However, this doesn't mean the integral is ill-defined, just that this way of bounding the integral doesn't produce an useful result.

Let's try to improve this bound:

$$ C_d = -\int \frac{d^d\mathbf{q}}{(2\pi)^d} \frac{e^{i\mathbf{q \cdot x}}}{\mathbf{q}^2} = - \frac{1}{(2\pi)^d} \int_0^\infty q^{d-3} \left[ \int_{S_{d-1}} e^{i q \ \mathbf{\hat{q}\cdot x}} \ d \Omega_{d-1} \right] dq \ ,$$

here $\mathbf{\hat{q}} = \frac{\mathbf{q}}{q}$ is the unit vector in $\mathbf{q}$ direction and $d \Omega_{d-1}$ is the surface element on the $(d-1)$ sphere.

For handling the integral over the $d-1$-sphere, pick spherical coordinates such that the $q_{n}$-axis coincides with the $\mathbf{x}$-axis, so that $\mathbf{q \cdot x} = q x \cos(\theta)$ and

$$ d \Omega_{d-1} = \sin(\theta)^{d-2} d \theta d \Omega_{d-2} \ .$$

For the case $d=2$, one has to look at the integral

$$ \int_{S_{1}} e^{i q \ \mathbf{\hat{q}\cdot x}} \ d \Omega_{1} = \ \int_{-\pi}^\pi e^{i q x \cos(\theta)} d \theta $$

instead. One may look this up to be $2\pi J_0(qx)$, where $J_0$ is the Bessel function of the first kind. It has the asymptotics

$$J_0(qx) \sim \text{const.} \times q^{-1/2} \ , $$

so

$$ C_2 = - \frac{1}{2\pi} \int_{0}^\infty \frac{J_0(qx)}{q} dq $$

does not suffer from UV-divergencies.

Start with the case $d > 2$ even.
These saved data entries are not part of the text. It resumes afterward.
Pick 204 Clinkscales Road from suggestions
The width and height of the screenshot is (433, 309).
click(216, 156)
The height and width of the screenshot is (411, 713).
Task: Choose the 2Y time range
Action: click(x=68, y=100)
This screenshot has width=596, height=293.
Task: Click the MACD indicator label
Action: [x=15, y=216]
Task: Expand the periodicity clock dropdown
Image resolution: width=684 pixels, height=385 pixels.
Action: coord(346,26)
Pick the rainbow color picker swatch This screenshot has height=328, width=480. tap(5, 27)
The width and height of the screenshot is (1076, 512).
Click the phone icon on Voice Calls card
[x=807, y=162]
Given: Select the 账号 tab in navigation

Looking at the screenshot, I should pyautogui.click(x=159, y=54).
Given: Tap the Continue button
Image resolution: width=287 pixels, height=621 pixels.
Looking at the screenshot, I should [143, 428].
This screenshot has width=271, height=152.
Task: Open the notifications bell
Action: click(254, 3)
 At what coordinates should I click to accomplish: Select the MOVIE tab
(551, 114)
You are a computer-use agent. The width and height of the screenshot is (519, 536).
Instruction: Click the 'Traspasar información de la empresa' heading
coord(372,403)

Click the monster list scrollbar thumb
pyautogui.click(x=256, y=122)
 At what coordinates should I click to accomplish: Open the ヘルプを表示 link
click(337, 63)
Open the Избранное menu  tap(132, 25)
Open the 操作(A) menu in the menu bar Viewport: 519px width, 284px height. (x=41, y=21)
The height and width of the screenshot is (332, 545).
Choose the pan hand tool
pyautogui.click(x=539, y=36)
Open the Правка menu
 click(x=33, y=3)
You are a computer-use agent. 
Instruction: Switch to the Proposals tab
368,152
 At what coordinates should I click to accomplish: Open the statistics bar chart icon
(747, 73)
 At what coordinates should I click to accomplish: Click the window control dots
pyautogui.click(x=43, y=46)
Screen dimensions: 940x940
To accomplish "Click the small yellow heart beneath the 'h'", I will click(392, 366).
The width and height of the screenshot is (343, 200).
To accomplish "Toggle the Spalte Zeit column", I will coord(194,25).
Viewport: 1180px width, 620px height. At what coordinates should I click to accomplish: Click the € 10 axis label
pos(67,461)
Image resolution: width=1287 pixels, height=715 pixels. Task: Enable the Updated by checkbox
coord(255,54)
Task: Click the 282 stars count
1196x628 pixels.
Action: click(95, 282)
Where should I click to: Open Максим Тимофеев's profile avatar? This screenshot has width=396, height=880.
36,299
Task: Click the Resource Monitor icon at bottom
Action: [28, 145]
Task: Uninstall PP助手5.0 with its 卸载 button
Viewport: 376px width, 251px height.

Then

$$\int_{S_{d-1}} e^{i q \ \mathbf{\hat{q}\cdot x}} \ d \Omega_{d-1} = \text{Vol}(S_{d-2}) \ \int_{0}^\pi e^{i q x \cos(\theta)} \sin(\theta)^{d-2} d \theta = \\ =(2\pi)^{\frac{d}{2}}\frac{J_{\frac{d-2}{2}}(qx)}{(qx)^{\frac{d-2}{2}}} \ . $$

Hence

$$ C_{d} = -\frac{1}{(2\pi)^{\frac{d}{2}}} \frac{1}{x^{d-2}} \int_0^\infty q^{d/2-2} J_{\frac{d}{2}-1}(q) dq \ .$$

for the case of $d=4$ it gives

$$C_4 = -\frac{1}{(2\pi)^2 x^2} \int_0^\infty J_1(q) dq = -\frac{1}{(2\pi)^2 x^2} \ .$$

for all other $d$ the integral is divergent and one has to introduce a regularization.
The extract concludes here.